Our study population was a prospective population-based cohort (N=9362), the Northern Finland Birth Cohort 1986, with extensive data throughout gestation. The mothers underwent serum sampling in early pregnancy. The samples were assayed for TSH, fT3, fT4, thyroid-peroxidase antibodies (TPO-Ab), and thyroglobulin antibodies (TG-Abs) (n=5805). Mothers with thyroid dysfunction diagnosed before or during pregnancy were excluded, leaving 4837 euthyroid mothers. The smoking status of mothers and fathers were requested by questionnaires during pregnancy. Subsequent maternal morbidity relating to hypothyroidism 20 years after the index pregnancy was evaluated using national registers.
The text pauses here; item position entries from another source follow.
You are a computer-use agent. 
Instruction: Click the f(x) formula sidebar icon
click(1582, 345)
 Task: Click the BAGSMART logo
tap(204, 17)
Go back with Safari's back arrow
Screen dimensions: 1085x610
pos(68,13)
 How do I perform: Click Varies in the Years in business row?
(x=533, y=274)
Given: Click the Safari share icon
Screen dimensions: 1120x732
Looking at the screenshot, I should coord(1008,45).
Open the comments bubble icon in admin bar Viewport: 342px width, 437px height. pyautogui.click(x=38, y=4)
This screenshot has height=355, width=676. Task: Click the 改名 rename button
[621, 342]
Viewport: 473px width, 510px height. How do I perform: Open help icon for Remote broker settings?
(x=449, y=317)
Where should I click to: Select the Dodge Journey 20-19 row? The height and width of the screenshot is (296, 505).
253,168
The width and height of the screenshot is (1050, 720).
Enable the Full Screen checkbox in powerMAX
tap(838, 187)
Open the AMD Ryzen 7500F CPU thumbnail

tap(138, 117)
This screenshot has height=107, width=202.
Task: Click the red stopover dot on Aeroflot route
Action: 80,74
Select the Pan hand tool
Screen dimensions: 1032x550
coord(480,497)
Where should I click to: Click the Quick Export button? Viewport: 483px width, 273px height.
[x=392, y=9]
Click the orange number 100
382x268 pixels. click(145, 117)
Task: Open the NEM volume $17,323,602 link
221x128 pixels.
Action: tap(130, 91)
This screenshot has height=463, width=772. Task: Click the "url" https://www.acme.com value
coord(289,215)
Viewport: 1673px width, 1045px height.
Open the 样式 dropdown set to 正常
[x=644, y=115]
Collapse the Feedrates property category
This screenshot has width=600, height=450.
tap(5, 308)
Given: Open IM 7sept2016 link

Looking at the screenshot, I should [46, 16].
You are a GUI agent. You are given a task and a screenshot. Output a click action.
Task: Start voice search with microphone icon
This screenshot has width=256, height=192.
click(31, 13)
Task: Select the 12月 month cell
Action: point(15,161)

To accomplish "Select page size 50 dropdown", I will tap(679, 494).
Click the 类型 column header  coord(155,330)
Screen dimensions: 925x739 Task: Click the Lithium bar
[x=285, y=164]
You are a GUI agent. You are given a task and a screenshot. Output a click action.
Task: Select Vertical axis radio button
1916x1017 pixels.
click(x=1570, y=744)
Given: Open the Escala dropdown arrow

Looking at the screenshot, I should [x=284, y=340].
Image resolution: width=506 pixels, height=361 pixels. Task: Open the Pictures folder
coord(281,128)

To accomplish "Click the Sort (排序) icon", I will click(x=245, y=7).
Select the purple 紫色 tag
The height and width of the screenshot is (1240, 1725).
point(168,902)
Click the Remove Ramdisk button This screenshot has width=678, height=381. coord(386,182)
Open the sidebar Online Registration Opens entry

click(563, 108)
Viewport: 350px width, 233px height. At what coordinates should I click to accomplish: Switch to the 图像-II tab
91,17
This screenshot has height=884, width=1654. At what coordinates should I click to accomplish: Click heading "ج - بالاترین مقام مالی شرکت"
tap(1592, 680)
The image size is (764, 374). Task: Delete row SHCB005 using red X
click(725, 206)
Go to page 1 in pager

Euthyroid mothers who smoked before, or continued smoking during first trimester of pregnancy, had higher serum fT3 (p<0.001) and lower fT4 (p=0.023) concentrations than nonsmokers. Smoking in the second trimester was associated with higher fT3 (p<0.001) concentrations, but no difference in fT4 concentrations compared with nonsmokers. TG-Abs were less common among smoking than nonsmoking mothers (2.5% vs. 4.7%, p<0.001), but the prevalence of TPO-Ab was similar. Paternal smoking had no independent effect on maternal early pregnancy thyroid hormone or antibody concentrations. The risk of subsequent maternal hypothyroidism after follow-up of 20 years was similar among prepregnancy smokers and nonsmokers.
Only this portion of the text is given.